PHP RFC: Change the default of $characters in mb_trim function
- Version: 0.1
- Date: 2024-04-03
- Author: Yuya Hamada, youkidearitai@gmail.com
- Status: Draft
- First Published at: http://wiki.php.net/rfc/mb_trim
Introduction
We found a problem with $characters, the second argument of mb_trim. This RFC will be a proposed solution to that problem.
First, the mbstring_arginfo.h file output by mbstring.stub.php, which is added by the mb_trim function, generates UTF-8 strings, which prevents it from compiling with some on Visual C++
https://github.com/php/php-src/issues/13789
Next is the problem that $characters in the mb_trim function cannot be trimmed with other character encodings with the default.
https://github.com/php/php-src/issues/13815
Putting all these together, we create this RFC that $characters in mb_trim is more appropriate to be null.
Proposal
Change the default of $characters in mb_trim, mb_ltrim and mb_rtrim functions
function mb_trim(string $string, ?string $characters = null, ?string $encoding = null): string
function mb_ltrim(string $string, ?string $characters = null, ?string $encoding = null): string
function mb_rtrim(string $string, ?string $characters = null, ?string $encoding = null): string
If $characters is null, the following characters are trimmed by default.

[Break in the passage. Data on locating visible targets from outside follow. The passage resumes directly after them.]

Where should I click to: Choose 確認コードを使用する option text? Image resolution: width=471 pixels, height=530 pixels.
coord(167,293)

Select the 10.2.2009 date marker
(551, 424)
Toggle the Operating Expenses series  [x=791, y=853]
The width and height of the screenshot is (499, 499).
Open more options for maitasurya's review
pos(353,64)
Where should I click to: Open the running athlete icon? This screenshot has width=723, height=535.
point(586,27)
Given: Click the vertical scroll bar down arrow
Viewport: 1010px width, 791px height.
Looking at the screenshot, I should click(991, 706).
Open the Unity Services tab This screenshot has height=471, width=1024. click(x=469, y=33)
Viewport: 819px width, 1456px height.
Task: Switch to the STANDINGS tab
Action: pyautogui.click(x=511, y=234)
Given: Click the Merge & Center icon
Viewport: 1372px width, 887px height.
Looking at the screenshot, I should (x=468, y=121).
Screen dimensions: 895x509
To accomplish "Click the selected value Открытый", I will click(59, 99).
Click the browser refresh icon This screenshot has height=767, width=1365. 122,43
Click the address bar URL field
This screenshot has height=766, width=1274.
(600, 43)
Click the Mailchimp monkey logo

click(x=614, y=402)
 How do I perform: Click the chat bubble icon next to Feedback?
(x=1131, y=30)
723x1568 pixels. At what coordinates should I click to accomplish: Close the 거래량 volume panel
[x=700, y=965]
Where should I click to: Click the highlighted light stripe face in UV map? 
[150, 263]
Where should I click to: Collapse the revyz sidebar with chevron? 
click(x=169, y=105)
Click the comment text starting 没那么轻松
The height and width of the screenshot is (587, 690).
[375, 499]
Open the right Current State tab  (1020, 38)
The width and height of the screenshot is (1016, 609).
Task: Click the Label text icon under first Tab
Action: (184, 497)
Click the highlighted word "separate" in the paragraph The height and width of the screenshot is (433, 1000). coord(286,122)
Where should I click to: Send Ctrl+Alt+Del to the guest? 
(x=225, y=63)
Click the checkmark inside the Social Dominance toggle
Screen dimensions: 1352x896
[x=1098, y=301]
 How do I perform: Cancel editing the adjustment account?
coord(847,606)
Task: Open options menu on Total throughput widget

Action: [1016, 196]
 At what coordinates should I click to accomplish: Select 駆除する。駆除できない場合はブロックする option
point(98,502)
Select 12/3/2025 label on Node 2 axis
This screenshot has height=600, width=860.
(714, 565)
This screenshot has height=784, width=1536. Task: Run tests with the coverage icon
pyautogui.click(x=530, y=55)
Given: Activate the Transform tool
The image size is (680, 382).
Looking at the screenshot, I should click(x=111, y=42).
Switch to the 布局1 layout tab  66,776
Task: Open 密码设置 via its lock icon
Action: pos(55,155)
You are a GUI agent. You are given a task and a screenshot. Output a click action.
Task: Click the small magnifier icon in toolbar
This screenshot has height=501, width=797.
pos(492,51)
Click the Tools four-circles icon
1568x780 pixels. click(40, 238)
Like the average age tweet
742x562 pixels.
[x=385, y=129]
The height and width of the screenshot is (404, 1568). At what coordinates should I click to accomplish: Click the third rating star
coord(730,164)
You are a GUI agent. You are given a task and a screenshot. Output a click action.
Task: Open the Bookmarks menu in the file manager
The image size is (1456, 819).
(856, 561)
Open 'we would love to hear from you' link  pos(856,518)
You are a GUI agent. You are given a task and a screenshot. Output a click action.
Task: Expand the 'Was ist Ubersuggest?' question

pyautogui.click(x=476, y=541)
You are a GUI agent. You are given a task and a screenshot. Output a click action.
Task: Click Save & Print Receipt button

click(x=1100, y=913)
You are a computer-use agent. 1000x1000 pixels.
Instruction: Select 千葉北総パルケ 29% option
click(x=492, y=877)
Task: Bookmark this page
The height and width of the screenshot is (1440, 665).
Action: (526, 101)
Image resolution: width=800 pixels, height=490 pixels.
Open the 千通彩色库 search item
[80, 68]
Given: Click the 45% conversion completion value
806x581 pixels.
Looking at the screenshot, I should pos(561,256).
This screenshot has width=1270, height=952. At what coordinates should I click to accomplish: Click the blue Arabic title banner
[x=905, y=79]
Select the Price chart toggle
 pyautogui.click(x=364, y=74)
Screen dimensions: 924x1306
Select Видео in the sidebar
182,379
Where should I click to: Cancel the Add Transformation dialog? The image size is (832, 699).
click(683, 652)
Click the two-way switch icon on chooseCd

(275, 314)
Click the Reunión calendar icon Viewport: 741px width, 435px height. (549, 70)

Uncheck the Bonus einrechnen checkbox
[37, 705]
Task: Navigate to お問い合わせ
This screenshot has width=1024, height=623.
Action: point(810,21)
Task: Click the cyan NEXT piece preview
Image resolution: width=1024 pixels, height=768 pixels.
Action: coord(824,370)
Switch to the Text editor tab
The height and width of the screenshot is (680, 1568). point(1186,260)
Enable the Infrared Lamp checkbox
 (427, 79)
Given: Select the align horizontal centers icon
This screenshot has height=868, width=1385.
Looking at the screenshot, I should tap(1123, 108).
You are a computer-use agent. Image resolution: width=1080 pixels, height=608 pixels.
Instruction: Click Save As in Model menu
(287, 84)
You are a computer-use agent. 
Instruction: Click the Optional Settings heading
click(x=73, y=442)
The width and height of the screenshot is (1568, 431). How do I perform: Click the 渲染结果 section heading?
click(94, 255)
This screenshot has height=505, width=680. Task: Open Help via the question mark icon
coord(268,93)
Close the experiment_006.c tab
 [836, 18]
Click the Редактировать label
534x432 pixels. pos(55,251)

Here's the list of characters trimmed:
Same as trim:
U+0020 SPACE (also in Separator category) U+0009 \t U+000A \n U+000B \v U+000D \r
not removed in trim(), probably it wasn't common enough, but ok for mb_trim
U+000C \f
Removed in trim, but not included in regex \s
U+0000 \0
whole Separator Z category (20 codepoints) covered by regex \s:
U+0020 SPACE U+00A0 NO-BREAK SPACE U+1680 OGHAM SPACE MARK U+2000 EN QUAD U+2001 EM QUAD U+2002 EN SPACE U+2003 EM SPACE U+2004 THREE-PER-EM SPACE U+2005 FOUR-PER-EM SPACE U+2006 SIX-PER-EM SPACE U+2007 FIGURE SPACE U+2008 PUNCTUATION SPACE U+2009 THIN SPACE U+200A HAIR SPACE U+2028 LINE SEPARATOR U+2029 PARAGRAPH SEPARATOR U+202F NARROW NO-BREAK SPACE U+205F MEDIUM MATHEMATICAL SPACE U+3000 IDEOGRAPHIC SPACE
Other symbols (included in regex \s):
U+0085 NEXT LINE (NEL) U+180E MONGOLIAN VOWEL SEPARATOR
Backward Incompatible Changes
This could break a function existing in userland with the same name.
Proposed PHP Version(s)
PHP 8.4
RFC Impact
To SAPIs
To SAPIs Will add the aforementioned functions to all PHP environments.
To Existing Extensions
Fixes mb_trim(), mb_ltrim() and mb_rtrim() to the mbstring extension.
To Opcache
No effect.
New Constants
No new constants.
php.ini Defaults
No changed php.ini settings.
Open Issues
Future Scope
This section details areas where the feature might be improved in future, but that are not currently proposed in this RFC.
Proposed Voting Choices
Include these so readers know where you are heading and can discuss the proposed voting options.
Implementation
References
Rejected Features
Keep this updated with features that were discussed on the mail lists.